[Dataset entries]
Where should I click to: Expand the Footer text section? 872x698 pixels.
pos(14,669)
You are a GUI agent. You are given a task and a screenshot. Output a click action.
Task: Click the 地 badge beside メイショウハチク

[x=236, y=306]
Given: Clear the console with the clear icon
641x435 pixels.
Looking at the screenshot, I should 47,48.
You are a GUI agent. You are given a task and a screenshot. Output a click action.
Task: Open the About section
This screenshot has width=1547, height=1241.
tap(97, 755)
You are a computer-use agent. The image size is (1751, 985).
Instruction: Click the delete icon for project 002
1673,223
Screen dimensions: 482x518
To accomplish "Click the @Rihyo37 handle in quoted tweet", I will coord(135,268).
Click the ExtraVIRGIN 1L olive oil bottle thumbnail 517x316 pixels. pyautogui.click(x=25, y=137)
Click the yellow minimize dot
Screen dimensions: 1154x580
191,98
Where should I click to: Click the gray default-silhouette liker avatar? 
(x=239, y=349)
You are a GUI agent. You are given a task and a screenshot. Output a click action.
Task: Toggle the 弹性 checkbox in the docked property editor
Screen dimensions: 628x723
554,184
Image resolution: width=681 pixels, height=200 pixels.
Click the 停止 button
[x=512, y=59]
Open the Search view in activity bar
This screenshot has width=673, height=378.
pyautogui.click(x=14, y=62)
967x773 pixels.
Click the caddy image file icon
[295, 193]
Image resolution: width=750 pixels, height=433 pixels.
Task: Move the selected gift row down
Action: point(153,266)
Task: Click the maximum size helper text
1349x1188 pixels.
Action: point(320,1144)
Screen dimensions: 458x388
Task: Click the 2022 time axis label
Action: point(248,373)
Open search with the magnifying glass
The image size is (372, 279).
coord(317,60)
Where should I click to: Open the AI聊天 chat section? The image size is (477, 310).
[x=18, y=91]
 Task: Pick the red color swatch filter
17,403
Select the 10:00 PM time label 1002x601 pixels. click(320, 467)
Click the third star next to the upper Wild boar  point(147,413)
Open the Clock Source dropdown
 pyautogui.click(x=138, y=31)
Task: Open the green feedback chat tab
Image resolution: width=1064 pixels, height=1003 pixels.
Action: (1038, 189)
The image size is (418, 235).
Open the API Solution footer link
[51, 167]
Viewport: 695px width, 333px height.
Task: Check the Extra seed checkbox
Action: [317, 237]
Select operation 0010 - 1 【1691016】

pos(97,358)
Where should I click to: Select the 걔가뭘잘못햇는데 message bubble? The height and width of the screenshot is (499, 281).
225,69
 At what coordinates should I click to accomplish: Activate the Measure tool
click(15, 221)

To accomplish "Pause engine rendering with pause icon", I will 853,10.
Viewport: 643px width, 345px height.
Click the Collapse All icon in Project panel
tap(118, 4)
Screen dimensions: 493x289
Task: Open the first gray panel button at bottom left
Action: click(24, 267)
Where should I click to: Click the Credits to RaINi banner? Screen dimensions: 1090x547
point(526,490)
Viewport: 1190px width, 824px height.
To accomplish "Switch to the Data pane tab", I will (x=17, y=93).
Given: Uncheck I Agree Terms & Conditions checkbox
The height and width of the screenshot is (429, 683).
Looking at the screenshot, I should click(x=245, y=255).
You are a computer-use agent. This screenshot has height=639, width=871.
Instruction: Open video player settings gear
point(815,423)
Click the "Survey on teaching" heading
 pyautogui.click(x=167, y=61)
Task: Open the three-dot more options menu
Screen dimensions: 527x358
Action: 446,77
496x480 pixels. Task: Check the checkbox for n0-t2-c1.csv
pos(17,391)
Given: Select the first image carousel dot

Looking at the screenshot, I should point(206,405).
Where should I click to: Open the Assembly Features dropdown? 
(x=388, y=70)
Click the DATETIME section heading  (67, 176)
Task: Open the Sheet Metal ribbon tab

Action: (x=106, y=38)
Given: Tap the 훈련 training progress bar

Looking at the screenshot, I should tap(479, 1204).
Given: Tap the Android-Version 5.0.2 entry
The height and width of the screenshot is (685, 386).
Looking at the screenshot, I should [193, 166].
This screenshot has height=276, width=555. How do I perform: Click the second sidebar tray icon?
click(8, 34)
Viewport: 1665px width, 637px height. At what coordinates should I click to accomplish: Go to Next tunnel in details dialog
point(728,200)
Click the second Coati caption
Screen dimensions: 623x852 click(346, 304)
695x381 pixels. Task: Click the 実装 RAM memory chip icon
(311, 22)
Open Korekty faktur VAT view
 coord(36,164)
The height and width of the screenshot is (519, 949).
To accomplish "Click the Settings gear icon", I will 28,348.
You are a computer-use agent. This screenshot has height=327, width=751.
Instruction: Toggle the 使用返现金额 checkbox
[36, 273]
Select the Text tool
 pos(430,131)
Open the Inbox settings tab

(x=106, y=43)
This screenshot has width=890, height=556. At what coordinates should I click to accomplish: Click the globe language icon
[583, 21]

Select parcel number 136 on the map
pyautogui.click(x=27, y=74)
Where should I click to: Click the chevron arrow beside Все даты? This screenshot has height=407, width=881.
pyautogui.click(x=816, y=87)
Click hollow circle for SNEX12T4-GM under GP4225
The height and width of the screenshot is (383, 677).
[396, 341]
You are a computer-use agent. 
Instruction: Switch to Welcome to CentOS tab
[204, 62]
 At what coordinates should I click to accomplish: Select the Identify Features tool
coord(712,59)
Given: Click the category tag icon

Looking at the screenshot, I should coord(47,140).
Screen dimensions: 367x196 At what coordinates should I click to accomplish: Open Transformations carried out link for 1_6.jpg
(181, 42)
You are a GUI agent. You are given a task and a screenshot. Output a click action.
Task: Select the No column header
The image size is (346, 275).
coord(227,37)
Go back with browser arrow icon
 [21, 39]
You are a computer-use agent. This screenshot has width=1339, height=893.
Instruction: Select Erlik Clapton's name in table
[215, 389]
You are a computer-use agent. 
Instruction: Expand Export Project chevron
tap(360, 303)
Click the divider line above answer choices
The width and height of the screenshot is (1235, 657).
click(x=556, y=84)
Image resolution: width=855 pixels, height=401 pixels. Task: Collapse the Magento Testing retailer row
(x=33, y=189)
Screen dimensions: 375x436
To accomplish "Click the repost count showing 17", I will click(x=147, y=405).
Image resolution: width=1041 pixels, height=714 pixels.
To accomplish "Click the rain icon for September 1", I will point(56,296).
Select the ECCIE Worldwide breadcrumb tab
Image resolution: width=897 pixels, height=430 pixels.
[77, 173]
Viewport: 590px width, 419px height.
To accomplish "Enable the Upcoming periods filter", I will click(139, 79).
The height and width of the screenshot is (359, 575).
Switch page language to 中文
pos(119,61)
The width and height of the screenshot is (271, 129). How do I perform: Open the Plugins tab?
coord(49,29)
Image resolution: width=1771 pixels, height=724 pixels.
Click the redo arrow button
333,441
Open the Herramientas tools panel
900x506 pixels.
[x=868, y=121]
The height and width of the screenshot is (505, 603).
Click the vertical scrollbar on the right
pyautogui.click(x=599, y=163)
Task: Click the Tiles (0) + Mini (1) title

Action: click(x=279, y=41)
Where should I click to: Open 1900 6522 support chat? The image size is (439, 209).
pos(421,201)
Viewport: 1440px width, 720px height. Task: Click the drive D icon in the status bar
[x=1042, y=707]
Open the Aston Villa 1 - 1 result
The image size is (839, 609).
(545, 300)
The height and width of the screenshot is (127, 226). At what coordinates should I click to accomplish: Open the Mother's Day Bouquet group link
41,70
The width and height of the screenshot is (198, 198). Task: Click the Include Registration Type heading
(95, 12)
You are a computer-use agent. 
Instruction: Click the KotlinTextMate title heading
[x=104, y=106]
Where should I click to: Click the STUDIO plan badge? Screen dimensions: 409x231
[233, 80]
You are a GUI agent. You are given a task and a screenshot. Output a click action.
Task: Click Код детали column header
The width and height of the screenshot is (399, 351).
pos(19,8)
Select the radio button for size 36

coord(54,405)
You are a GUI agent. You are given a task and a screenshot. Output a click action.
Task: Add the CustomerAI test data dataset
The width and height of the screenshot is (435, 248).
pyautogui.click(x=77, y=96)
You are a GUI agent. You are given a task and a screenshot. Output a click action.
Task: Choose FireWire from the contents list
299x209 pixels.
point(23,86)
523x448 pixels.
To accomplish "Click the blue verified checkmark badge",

__TASK DIRECTIONS__
Look above for the line containing "Where should I click to: Click the chevron" and the line containing "Screen dimensions: 375x436". Transcribe both, with the lines between them, exactly.

__EXERCISE RESULT__
Where should I click to: Click the chevron arrow beside Все даты? This screenshot has height=407, width=881.
pyautogui.click(x=816, y=87)
Click hollow circle for SNEX12T4-GM under GP4225
The height and width of the screenshot is (383, 677).
[396, 341]
You are a computer-use agent. 
Instruction: Switch to Welcome to CentOS tab
[204, 62]
 At what coordinates should I click to accomplish: Select the Identify Features tool
coord(712,59)
Given: Click the category tag icon

Looking at the screenshot, I should coord(47,140).
Screen dimensions: 367x196 At what coordinates should I click to accomplish: Open Transformations carried out link for 1_6.jpg
(181, 42)
You are a GUI agent. You are given a task and a screenshot. Output a click action.
Task: Select the No column header
The image size is (346, 275).
coord(227,37)
Go back with browser arrow icon
 [21, 39]
You are a computer-use agent. This screenshot has width=1339, height=893.
Instruction: Select Erlik Clapton's name in table
[215, 389]
You are a computer-use agent. 
Instruction: Expand Export Project chevron
tap(360, 303)
Click the divider line above answer choices
The width and height of the screenshot is (1235, 657).
click(x=556, y=84)
Image resolution: width=855 pixels, height=401 pixels. Task: Collapse the Magento Testing retailer row
(x=33, y=189)
Screen dimensions: 375x436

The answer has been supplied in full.